→ Collected data entries
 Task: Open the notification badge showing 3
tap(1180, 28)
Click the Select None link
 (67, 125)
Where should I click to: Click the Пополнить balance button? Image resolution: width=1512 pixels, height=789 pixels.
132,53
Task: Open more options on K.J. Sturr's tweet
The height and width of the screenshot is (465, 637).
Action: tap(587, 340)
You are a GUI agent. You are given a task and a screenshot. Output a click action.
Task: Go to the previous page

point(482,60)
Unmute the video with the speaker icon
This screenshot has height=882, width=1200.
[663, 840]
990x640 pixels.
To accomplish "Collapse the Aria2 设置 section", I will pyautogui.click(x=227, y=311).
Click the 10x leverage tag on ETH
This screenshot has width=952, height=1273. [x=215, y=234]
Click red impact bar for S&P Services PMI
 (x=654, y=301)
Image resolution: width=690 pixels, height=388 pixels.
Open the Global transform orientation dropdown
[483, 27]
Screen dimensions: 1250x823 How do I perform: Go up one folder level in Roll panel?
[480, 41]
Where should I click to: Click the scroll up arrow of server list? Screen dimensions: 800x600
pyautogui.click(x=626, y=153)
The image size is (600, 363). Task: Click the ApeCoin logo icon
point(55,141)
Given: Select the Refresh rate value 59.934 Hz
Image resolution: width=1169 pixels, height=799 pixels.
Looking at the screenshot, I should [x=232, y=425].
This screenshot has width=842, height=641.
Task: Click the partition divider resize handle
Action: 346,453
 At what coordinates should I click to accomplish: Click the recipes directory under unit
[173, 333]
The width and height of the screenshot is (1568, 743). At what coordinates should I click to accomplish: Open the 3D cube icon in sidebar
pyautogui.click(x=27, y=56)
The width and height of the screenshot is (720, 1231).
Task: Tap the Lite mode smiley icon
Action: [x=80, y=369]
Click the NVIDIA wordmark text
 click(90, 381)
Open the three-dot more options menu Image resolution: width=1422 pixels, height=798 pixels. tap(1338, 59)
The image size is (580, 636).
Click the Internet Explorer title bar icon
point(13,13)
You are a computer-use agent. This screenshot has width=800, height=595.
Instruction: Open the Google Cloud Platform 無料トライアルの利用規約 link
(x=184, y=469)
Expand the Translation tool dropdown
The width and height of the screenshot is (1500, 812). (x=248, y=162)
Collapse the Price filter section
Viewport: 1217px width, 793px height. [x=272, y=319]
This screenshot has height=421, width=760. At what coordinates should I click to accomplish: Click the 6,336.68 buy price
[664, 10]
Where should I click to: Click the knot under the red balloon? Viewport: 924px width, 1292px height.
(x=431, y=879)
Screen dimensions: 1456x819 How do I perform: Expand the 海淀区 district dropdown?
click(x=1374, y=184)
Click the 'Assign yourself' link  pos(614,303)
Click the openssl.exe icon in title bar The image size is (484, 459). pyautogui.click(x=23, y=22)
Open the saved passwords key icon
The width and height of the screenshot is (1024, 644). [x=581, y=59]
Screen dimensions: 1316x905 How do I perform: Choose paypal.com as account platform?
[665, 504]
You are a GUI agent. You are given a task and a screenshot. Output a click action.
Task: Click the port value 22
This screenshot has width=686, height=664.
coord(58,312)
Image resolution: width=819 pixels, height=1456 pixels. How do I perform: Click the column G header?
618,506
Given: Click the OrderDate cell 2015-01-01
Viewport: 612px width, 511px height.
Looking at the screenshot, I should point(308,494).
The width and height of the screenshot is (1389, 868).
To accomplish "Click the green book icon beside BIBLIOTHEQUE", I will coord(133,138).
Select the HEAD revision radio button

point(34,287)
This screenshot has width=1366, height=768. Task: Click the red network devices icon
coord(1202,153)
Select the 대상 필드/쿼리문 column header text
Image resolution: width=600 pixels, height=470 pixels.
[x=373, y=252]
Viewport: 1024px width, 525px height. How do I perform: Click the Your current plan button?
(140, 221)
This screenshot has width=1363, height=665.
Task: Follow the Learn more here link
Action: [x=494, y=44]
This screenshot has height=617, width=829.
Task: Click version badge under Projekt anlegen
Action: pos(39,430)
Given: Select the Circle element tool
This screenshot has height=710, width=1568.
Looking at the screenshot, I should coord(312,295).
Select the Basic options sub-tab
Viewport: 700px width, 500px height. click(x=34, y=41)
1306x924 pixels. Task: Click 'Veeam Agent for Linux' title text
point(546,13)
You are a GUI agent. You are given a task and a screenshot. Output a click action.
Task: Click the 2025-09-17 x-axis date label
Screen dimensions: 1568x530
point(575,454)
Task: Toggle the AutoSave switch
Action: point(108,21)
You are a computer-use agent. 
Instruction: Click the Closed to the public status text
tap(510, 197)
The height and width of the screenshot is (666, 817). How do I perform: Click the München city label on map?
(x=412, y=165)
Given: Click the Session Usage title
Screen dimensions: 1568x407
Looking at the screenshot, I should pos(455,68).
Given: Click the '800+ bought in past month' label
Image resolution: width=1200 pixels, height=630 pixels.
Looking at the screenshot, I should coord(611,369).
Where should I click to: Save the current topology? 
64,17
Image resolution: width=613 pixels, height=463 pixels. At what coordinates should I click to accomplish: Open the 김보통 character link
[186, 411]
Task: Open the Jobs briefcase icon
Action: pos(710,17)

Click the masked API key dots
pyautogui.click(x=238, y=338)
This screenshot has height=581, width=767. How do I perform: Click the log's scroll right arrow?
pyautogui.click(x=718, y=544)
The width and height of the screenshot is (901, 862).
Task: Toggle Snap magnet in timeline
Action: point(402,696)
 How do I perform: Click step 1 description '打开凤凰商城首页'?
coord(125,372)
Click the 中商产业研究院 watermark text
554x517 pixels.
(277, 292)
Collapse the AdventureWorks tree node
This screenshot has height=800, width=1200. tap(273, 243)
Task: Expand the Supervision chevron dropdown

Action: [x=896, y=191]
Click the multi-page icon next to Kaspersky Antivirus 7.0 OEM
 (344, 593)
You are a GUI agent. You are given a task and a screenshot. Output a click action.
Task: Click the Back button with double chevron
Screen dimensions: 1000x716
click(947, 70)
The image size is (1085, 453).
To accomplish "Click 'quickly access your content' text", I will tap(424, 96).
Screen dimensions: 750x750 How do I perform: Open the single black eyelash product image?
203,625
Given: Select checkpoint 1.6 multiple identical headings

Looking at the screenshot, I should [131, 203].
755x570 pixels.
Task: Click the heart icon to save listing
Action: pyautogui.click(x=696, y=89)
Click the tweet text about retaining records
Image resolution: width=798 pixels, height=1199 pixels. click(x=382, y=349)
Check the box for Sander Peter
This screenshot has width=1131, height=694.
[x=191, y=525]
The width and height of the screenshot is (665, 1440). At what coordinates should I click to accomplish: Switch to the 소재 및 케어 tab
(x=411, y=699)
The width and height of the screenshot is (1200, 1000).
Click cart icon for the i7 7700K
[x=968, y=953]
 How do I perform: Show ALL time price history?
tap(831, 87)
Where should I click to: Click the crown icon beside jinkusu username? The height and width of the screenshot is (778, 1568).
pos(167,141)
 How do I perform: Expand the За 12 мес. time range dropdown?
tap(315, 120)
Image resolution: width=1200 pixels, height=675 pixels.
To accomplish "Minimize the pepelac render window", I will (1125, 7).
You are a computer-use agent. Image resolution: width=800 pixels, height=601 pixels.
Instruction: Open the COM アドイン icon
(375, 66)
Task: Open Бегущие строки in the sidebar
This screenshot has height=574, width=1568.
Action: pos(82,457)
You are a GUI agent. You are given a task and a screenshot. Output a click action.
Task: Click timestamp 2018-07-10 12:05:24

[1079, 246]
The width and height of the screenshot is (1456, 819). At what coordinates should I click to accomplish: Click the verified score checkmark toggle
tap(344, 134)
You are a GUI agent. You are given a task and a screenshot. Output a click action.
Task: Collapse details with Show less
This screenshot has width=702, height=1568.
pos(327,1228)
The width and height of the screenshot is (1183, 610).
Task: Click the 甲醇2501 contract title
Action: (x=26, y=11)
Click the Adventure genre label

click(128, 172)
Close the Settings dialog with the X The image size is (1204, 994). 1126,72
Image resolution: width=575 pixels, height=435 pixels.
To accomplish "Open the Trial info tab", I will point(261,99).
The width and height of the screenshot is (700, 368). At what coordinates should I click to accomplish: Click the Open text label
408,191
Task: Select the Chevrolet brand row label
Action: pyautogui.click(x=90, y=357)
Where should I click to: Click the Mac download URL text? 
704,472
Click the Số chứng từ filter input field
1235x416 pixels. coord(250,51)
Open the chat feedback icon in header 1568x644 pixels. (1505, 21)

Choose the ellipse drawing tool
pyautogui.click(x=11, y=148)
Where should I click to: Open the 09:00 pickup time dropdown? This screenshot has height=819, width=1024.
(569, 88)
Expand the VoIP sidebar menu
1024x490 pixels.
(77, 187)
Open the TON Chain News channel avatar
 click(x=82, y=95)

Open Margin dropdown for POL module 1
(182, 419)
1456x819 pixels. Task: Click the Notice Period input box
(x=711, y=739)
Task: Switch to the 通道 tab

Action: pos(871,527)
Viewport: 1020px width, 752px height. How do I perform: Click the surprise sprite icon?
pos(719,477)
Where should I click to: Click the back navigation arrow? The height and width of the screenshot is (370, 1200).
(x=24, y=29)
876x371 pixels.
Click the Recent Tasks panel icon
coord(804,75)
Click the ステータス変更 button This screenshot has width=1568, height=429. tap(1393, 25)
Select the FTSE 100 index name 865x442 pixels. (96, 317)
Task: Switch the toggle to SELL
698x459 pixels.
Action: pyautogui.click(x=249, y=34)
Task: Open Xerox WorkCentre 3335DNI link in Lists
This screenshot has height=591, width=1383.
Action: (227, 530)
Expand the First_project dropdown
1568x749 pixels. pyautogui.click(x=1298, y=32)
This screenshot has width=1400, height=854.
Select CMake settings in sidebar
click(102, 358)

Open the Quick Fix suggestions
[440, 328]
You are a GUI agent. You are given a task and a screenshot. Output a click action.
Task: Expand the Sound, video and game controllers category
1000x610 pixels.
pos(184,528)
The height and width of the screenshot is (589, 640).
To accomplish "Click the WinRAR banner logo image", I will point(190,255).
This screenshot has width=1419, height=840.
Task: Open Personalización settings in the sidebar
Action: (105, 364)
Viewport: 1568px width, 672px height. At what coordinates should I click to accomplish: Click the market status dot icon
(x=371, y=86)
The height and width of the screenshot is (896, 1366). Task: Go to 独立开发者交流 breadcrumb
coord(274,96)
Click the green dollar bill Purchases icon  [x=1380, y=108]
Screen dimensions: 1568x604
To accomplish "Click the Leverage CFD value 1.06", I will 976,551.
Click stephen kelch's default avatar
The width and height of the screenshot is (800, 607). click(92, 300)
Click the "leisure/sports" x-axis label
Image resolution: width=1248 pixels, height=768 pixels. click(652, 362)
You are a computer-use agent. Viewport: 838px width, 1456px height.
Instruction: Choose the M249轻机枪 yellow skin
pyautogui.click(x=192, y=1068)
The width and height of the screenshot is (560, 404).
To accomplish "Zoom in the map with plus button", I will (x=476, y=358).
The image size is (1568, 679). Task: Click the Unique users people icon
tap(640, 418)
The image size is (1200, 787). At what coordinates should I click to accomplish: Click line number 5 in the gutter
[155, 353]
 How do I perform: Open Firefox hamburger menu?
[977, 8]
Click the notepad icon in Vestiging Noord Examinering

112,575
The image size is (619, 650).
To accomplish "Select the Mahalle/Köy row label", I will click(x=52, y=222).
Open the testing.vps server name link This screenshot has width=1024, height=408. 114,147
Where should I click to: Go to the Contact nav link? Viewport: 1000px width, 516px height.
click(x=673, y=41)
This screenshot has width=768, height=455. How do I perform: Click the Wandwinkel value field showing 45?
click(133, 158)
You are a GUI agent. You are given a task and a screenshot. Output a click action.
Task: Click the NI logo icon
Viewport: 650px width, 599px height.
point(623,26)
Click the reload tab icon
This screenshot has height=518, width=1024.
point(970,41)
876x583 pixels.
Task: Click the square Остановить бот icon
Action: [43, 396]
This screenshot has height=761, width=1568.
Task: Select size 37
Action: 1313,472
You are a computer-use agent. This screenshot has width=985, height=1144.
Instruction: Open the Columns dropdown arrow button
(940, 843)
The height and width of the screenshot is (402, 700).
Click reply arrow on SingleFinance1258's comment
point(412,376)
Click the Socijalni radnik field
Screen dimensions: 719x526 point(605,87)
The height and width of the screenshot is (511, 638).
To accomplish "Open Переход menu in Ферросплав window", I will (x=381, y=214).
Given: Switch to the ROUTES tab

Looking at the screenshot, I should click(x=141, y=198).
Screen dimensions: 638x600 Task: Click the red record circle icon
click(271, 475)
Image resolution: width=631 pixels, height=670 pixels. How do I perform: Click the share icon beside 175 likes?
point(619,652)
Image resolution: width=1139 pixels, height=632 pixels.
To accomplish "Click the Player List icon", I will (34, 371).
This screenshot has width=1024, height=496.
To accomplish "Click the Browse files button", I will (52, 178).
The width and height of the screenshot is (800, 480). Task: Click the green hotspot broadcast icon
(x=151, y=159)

→ Required work
Copy out the entries above exactly as given, starting at the top and ending with the line containing "Task: Open more options on K.J. Sturr's tweet"; include both and nothing more.

→ Response
 Task: Open the notification badge showing 3
tap(1180, 28)
Click the Select None link
 (67, 125)
Where should I click to: Click the Пополнить balance button? Image resolution: width=1512 pixels, height=789 pixels.
132,53
Task: Open more options on K.J. Sturr's tweet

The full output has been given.